Twitter Tuesday shows US equity market resilience

Tuesday's Twitter-inspired mini-crash confirmed the US equity market's vulnerability to misinformation in the social media age, but a rapid rebound suggested the resilience of trading systems, industry experts have stated.

Tuesday’s Twitter-inspired mini-crash confirmed the US equity market’s vulnerability to misinformation in the social media age, but a rapid rebound suggested the resilience of trading systems, industry experts have stated.

Shortly after 1pm, a tweet from the hacked Twitter account of US newswire Associated Press, which claimed an explosion at the White House had injured President Obama, sent US markets tumbling. The Dow Jones Industrial Average slipped 145 points, or 1%, but the market rebounded to pre-tweet levels four minutes later. 

Matt Samelson, principal at US markets consultancy Woodbine Associates, said the market’s swift reaction highlighted both the problems of using social media to inform automated trading systems, but also the speed of algos in reacting to news that the tweet was false.

“In this age of social media, information is released very quickly before it can be verified as gossip or fact, and markets react just as quickly to misinformation as real fact,” Samelson told theTRADEnews.com today.

Circuit breakers, implemented in the wake of the 6 May 2010 flash crash, which exist to contain widespread panic in markets, were not set off because their limits – around 10% – were far from met.

“There’s no ‘right’ limit a circuit breaker should have – their core function is to avoid widespread panic in markets, and you need some latitude within these systems because your want markets to remain active,” said Samelson.

Social media information is used in some forms of algorithmic trading through automated news reading tools, which scan Twitter, blogs and news articles to ascertain the impact of breaking news on stock prices. In some cases, information is put through sentiment engines, which determine whether news has a positive, neutral or negative effect, either on the market as a whole or on specific securities. Such tools then send the appropriate buy or sell signal to an execution algorithm.

Joe Gits, president of Social Market Analytics, a firm set up to feed social media information into algorithms, said yesterday’s Twitter crash showed the challenges of re-tuning markets in the digital age.

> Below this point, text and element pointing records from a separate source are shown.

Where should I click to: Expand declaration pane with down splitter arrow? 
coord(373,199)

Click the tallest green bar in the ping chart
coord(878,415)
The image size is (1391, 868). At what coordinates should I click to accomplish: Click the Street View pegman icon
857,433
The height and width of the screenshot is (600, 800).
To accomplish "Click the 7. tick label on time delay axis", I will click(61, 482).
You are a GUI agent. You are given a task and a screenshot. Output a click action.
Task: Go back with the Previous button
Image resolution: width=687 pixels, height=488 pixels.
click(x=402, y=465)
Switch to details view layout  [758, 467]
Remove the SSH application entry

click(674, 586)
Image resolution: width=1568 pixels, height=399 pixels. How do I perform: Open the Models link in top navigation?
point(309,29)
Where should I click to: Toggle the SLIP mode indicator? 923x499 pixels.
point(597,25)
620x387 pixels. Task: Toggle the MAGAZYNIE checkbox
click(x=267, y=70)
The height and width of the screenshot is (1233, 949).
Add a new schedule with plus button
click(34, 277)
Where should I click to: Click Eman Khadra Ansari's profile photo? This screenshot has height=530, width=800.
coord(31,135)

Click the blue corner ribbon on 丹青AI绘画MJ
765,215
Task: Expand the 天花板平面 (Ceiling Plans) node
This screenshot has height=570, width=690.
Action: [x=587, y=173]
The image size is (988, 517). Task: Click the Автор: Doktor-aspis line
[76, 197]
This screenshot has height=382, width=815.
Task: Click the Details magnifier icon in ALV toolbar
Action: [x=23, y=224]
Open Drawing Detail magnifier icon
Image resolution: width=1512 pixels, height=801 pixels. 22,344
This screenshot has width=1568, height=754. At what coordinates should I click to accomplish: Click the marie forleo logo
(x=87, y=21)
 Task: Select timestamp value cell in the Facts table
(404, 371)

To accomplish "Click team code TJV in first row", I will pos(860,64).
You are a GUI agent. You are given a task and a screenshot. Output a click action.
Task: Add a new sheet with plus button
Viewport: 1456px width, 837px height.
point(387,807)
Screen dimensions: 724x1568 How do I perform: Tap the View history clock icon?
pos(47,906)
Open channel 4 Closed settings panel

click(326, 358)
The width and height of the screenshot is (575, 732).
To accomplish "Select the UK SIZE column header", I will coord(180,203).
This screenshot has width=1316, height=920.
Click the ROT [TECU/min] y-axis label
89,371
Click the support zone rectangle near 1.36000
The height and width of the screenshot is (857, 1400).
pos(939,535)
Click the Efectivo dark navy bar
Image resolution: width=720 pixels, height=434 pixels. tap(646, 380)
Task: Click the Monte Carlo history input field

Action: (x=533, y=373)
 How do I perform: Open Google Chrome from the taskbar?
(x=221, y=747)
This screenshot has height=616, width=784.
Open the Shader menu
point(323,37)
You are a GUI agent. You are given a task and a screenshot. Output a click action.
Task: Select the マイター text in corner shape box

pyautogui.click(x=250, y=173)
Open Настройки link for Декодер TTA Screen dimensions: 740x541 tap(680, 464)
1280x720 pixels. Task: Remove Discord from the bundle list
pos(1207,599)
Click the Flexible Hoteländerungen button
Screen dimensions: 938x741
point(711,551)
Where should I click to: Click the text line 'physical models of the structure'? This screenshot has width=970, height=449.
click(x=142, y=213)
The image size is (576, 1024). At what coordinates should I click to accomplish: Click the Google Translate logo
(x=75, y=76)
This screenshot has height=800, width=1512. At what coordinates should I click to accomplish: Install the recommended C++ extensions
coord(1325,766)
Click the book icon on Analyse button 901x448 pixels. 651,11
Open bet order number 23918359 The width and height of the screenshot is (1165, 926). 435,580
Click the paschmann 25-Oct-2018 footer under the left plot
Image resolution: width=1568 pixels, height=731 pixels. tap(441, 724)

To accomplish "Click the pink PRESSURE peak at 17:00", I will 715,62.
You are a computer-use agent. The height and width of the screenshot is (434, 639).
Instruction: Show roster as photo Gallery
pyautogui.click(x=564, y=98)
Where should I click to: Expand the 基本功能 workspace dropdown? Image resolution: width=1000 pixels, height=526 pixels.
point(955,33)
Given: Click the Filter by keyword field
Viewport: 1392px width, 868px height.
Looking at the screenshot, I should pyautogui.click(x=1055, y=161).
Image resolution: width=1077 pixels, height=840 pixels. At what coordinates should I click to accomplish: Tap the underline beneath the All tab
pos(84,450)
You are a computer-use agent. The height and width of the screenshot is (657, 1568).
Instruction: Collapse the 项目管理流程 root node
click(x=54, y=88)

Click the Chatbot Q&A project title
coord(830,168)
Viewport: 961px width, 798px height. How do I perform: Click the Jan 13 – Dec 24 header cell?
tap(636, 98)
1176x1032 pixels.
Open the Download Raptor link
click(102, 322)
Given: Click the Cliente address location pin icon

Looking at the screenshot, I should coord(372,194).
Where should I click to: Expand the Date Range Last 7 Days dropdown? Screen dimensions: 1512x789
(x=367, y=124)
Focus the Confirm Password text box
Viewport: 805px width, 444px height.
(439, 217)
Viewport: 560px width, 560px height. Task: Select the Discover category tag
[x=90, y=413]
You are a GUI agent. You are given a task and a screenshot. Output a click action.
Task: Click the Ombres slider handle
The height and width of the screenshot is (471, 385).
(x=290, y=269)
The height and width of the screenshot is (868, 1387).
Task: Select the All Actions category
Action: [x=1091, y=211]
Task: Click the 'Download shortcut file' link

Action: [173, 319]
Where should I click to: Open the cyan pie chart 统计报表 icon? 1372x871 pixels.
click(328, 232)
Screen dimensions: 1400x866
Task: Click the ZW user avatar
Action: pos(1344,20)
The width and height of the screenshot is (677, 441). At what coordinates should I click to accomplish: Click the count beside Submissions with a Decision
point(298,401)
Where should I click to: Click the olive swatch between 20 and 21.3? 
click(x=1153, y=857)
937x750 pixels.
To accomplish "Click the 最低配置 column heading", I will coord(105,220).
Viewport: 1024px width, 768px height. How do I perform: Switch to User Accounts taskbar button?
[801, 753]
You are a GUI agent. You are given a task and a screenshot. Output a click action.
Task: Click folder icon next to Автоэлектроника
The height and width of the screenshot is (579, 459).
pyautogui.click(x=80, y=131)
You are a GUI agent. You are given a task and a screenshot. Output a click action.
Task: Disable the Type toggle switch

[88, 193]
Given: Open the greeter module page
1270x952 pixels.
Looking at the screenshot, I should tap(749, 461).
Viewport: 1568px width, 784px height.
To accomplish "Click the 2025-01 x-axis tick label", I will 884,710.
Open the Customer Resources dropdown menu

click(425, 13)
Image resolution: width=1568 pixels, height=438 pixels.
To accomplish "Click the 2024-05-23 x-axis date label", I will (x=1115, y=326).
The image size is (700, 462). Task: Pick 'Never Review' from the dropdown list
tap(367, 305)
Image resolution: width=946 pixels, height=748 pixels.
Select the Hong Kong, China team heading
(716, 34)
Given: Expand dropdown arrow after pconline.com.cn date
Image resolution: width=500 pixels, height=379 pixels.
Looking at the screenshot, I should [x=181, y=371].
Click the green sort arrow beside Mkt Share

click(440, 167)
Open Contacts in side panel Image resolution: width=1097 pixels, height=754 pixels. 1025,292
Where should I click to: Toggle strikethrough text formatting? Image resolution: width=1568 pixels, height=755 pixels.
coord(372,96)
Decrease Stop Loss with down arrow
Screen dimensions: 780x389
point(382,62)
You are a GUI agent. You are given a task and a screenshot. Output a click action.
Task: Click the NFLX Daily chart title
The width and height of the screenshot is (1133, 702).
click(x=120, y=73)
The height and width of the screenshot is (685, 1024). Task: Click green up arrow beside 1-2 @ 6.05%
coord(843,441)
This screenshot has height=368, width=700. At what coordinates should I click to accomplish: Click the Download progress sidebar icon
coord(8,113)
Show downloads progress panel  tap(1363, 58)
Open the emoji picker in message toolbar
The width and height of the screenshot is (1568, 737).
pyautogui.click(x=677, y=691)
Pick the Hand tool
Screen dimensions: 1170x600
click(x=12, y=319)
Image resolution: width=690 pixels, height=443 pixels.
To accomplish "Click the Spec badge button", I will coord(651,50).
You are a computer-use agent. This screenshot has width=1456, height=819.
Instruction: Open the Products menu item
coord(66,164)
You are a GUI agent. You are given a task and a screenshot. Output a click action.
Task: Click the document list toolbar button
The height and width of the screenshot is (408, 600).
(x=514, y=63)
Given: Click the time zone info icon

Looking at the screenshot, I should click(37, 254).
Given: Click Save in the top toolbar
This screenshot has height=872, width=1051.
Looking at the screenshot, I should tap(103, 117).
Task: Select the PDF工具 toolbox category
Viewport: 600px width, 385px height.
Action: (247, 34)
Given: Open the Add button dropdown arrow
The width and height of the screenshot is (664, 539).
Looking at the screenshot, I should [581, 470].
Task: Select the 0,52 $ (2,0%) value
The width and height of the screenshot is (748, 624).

Gits said yesterday’s blip was a hacking, not a social media issue.

“It’s a challenge for automated news reading tools to filter a tweet in this situation because it was from a legitimate Twitter account. If it had come from an individual’s account it wouldn’t have had an impact, but the market reacted because AP is an acknowledged news source, even in tweet form,” Gits said.

“Tweets usually go through a two-stage filter, checking firstly the account, then a sentiment engine, and this would have scored very badly, which has led to algos selling positions and the market going down so quickly,” Gits, a co-founder of database solutions provider Quantitative Analytics, said.

Although Gits said some automated trading programmes may have been able to generate a profit from the small-scale crash by automatically selling in response to the fall in values and buying in response to the uptick.